The industry leaders in RDBMS are Sybase, Oracle, and Ingres, though every major computer manufacturer offers the product; DB2 was IBM's flagship data base software through the early 1990s, but the erosion of the mainframe market has slowed growth of installations. All RDBMS have very different design principles, data structures, and performance features. This, of course, means they are incompatible; however, the widespread implementation of the Structured Query Language (SQL) standard for querying data bases allows applications to interface to a wide range of RDBMS.
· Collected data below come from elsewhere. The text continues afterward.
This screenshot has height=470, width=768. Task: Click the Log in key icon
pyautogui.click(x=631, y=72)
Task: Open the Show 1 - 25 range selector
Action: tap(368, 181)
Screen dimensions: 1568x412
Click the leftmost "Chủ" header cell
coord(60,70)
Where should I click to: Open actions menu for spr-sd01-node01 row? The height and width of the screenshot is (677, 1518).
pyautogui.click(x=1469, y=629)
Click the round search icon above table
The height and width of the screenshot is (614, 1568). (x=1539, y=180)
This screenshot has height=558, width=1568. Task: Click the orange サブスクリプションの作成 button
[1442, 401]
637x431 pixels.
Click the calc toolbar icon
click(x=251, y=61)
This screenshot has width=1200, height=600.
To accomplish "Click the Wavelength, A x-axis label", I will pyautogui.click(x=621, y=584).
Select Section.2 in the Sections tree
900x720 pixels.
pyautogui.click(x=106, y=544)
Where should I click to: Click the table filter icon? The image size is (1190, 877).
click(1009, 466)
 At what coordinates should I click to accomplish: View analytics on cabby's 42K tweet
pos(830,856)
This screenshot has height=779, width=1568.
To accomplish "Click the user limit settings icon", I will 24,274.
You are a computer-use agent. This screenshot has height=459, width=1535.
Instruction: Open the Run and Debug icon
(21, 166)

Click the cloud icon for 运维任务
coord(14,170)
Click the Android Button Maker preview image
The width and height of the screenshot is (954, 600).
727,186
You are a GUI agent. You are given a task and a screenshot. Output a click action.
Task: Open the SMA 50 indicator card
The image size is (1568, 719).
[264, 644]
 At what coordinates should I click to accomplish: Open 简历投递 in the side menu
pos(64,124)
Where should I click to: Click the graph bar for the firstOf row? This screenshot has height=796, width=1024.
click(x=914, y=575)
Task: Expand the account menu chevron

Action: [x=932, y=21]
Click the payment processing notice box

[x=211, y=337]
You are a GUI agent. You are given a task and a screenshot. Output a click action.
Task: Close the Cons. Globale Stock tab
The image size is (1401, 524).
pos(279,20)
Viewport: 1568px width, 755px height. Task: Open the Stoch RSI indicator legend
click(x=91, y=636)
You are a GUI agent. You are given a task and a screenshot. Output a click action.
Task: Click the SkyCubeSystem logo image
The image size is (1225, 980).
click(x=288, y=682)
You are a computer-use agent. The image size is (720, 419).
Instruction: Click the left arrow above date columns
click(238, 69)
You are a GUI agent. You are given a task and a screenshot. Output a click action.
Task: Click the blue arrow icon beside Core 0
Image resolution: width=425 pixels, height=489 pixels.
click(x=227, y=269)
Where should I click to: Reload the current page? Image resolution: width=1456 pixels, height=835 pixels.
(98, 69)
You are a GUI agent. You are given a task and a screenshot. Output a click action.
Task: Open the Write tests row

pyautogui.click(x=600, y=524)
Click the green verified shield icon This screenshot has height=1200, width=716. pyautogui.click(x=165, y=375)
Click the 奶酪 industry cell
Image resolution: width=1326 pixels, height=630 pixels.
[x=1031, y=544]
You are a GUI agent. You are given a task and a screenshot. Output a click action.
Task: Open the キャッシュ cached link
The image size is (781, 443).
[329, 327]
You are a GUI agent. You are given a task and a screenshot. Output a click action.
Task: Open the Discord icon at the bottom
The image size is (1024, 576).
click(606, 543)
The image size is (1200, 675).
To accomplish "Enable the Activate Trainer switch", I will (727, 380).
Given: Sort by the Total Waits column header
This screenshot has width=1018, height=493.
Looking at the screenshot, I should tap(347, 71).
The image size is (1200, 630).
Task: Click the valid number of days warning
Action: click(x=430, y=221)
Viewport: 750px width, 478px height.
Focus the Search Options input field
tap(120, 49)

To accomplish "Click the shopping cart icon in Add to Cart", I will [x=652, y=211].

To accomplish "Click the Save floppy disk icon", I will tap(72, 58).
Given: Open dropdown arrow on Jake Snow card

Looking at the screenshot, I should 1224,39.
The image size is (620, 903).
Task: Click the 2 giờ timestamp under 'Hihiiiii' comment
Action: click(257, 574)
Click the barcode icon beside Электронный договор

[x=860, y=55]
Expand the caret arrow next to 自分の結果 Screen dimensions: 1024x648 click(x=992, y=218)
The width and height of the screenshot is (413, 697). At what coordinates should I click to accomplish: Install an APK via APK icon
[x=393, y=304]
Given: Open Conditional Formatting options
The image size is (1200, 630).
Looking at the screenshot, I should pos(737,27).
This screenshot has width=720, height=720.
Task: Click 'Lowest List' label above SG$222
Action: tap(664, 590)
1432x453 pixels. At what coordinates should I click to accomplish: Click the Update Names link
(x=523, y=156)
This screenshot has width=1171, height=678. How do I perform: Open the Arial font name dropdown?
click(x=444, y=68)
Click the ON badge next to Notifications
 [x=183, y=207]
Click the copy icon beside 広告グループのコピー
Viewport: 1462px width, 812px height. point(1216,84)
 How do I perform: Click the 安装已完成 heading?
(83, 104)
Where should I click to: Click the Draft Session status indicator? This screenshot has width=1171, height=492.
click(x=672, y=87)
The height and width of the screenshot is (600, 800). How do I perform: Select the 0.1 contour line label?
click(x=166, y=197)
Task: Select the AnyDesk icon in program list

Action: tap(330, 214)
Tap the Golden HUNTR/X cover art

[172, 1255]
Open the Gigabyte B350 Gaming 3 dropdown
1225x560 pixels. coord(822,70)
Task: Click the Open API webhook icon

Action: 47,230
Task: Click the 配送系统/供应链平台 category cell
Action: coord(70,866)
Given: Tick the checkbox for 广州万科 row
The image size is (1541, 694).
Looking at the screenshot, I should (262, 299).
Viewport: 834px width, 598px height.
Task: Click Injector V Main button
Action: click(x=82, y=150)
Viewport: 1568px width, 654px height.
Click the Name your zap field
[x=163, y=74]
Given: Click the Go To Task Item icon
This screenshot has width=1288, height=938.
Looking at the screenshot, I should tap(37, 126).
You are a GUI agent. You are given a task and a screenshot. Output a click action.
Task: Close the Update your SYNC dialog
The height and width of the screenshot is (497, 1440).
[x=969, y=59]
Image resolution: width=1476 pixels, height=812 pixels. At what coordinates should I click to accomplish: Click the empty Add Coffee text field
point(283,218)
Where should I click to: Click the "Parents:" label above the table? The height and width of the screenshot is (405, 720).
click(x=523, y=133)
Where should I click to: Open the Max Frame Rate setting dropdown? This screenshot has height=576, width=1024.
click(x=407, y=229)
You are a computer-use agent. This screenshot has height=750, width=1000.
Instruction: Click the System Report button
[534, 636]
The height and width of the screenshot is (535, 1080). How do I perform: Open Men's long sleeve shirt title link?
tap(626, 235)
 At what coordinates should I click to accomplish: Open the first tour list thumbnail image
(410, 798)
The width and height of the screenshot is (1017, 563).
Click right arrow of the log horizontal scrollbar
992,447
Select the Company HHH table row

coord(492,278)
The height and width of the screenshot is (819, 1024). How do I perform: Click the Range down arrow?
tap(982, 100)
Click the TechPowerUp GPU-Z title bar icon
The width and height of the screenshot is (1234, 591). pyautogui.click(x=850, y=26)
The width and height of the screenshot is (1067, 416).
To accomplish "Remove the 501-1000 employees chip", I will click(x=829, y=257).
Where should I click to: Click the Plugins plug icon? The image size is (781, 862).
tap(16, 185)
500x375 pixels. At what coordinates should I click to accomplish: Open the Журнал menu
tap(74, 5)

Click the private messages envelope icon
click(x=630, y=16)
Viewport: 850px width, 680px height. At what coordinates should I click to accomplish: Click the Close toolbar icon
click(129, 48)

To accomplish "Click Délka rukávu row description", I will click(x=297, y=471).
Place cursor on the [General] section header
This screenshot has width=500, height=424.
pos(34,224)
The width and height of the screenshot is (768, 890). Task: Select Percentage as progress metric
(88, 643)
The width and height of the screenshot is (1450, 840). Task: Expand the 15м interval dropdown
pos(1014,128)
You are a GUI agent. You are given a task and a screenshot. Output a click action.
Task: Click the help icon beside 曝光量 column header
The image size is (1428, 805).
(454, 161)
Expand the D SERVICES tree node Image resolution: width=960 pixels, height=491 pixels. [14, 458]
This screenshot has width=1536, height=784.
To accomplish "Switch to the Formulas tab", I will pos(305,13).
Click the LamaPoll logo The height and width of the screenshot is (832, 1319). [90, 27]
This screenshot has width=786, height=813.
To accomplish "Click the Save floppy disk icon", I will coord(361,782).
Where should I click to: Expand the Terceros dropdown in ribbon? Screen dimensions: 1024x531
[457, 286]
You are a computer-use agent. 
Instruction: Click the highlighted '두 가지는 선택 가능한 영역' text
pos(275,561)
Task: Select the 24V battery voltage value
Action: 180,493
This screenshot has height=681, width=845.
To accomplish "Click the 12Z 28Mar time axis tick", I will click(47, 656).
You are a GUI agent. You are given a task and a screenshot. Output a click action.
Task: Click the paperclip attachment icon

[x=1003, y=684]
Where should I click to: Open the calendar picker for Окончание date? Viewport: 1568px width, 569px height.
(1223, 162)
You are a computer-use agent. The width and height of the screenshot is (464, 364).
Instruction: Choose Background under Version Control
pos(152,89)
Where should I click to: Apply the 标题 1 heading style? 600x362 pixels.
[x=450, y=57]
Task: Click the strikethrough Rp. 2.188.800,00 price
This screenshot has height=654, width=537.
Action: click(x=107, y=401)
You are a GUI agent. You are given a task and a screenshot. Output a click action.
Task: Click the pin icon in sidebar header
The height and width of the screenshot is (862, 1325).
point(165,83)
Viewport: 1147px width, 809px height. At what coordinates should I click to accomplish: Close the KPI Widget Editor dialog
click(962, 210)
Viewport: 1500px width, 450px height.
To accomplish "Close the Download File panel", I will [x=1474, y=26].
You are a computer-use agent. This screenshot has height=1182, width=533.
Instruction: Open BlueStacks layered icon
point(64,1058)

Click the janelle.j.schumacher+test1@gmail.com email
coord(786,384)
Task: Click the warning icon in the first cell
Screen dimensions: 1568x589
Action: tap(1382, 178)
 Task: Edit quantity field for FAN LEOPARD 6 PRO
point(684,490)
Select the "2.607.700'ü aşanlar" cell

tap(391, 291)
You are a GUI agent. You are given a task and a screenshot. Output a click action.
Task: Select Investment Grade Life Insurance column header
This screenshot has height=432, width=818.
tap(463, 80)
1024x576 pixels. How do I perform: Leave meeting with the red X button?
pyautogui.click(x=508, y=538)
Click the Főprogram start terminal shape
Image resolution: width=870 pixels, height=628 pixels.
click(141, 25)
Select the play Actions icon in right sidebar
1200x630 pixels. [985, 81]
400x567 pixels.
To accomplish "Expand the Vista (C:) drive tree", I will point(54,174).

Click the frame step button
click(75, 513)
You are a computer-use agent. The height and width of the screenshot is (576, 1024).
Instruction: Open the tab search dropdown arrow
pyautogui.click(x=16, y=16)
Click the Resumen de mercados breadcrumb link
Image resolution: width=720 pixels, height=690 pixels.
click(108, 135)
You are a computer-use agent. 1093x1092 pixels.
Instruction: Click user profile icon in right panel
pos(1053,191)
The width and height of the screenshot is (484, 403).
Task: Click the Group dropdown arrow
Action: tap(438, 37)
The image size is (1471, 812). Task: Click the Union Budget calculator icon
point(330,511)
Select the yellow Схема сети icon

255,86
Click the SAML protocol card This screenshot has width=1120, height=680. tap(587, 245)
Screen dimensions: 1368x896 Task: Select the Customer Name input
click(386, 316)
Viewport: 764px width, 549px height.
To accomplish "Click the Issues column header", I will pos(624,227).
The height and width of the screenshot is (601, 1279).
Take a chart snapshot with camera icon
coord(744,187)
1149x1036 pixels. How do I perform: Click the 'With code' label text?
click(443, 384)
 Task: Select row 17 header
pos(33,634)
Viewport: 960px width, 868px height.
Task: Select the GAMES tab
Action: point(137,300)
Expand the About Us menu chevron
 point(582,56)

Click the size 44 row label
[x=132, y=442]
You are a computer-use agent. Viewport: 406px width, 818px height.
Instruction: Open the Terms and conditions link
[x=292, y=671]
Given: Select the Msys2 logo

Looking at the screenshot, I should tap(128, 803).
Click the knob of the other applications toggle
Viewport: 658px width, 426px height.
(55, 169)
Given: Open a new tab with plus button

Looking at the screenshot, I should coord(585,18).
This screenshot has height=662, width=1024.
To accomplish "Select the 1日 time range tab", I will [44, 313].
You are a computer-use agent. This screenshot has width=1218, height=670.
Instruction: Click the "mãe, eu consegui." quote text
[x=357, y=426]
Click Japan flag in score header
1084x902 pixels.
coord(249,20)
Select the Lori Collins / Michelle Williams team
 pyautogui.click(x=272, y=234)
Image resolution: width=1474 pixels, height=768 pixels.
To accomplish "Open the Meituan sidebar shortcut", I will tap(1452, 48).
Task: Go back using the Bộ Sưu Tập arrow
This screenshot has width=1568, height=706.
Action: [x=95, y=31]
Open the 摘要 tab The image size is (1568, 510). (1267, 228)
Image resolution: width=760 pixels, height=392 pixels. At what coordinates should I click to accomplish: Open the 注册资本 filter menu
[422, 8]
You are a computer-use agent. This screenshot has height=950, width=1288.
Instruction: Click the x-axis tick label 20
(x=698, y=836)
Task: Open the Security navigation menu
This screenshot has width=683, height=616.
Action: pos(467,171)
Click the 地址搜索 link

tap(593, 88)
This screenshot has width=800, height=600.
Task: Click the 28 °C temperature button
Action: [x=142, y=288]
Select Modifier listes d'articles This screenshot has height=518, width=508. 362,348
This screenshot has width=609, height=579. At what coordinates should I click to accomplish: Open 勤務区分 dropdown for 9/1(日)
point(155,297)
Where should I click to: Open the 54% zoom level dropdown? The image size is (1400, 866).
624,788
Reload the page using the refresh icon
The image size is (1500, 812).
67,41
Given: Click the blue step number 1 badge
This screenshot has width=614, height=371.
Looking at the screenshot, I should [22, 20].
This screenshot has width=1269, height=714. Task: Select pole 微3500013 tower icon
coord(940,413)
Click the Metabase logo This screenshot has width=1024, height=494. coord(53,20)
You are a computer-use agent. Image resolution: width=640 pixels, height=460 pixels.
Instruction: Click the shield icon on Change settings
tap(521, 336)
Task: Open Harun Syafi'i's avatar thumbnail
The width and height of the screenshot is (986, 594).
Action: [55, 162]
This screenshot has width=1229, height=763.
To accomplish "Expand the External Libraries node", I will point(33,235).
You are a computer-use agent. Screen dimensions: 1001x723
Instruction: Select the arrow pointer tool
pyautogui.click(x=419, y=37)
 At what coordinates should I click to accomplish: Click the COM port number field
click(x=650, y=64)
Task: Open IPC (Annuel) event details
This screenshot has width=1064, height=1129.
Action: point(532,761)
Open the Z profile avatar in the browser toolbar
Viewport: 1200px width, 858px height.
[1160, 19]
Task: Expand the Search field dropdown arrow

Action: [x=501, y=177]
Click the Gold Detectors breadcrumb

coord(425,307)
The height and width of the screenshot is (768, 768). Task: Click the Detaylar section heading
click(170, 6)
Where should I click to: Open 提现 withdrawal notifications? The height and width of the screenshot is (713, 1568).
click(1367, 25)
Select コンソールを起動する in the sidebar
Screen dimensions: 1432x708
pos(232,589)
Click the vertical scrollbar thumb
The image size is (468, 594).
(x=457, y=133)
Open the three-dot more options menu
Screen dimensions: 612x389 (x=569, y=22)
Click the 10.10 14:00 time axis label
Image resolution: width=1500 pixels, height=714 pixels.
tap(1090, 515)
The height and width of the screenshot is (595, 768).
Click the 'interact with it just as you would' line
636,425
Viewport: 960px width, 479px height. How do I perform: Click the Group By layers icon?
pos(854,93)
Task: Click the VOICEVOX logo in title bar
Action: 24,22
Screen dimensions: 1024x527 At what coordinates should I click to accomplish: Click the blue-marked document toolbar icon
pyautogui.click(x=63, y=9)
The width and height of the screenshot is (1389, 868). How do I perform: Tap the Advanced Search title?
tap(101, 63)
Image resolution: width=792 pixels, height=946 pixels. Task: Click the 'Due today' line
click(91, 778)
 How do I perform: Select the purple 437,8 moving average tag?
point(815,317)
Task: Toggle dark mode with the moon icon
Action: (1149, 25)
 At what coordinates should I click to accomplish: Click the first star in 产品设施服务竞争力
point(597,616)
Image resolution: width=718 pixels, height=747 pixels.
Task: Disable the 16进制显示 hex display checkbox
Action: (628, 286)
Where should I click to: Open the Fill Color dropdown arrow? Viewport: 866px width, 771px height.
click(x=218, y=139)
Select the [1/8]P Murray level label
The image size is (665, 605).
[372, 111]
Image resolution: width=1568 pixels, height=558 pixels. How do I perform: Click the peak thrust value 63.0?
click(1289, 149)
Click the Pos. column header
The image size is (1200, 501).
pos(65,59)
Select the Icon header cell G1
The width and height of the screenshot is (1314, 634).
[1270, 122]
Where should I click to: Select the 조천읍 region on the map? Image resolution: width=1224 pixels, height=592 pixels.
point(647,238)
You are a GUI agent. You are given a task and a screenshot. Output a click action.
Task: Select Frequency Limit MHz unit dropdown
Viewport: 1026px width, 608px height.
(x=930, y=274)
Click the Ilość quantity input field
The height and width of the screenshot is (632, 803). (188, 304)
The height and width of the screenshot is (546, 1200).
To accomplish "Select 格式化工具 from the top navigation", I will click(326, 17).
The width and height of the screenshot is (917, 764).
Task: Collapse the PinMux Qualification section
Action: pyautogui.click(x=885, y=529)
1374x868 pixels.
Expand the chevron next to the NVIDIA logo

A much bigger problem is that an estimated 90 percent of the data in large companies is not structured relationally but is maintained in older, hierarchical systems, largely because it is the most efficient structure for high-volume transaction processing or because redesigning and converting the files and the data-processing software would be prohibitively expensive. RDBMS inevitably add overhead from interpreting SQL queries, locating data, checking validity, and synchronizing information. Until recently, this limited RDBMS to either small applications or those that did not involve continuous on-line updating of data. This is changing as computer power reduces the overhead created by the processing delays. But no airline, credit card provider, or large bank could possibly use relational data base technology today to handle reservations, card authorization, or ATM transactions.
The relational model is the mainstream for data-base management, subject to the provisos above. Another approach combines the hierarchical model's efficiency of processing large-scale transactions and the relational model's effectiveness in information retrieval. A hierarchical system cannot handle ad hoc queries such as "list any customer in New York City whose average balance in June or July was greater than $25,000" because this requires parallel processing-a set of linked small and very fast computers, each accessing a small part of the data base. This is similar to using 500 people to handle an ad-hoc query, where each has 30 customer profiles, monthly balance reports, or branch addresses to search. They work in parallel, double-checking with each other at fixed intervals.
Indications are that IBM intends to gamble that parallel processing is the only viable way for the company to recover its failing mainframe business. The company predicts that mainframes will be the data "server" with attached parallel processors off-loading heavy functions. IBM launched its Highly Parallel Query System early in 1994.
The term "computer" originated in the early 1940s to describe the jobs of those who did calculations for the scientists working at Los Alamos on the A-bomb. Machine computers replaced human computers. Now computing is much less important for most businesses than the functions of the librarian and the reporter. The relational model is the most effective effort to date to build machine librarians and reporters.
Until recently, most databases were organized "hierarchically," rather analogous to the filing hierarchy of cabinet, drawer, folder, document, and item within the document. A relational data base indexes and cross-references data at the item level.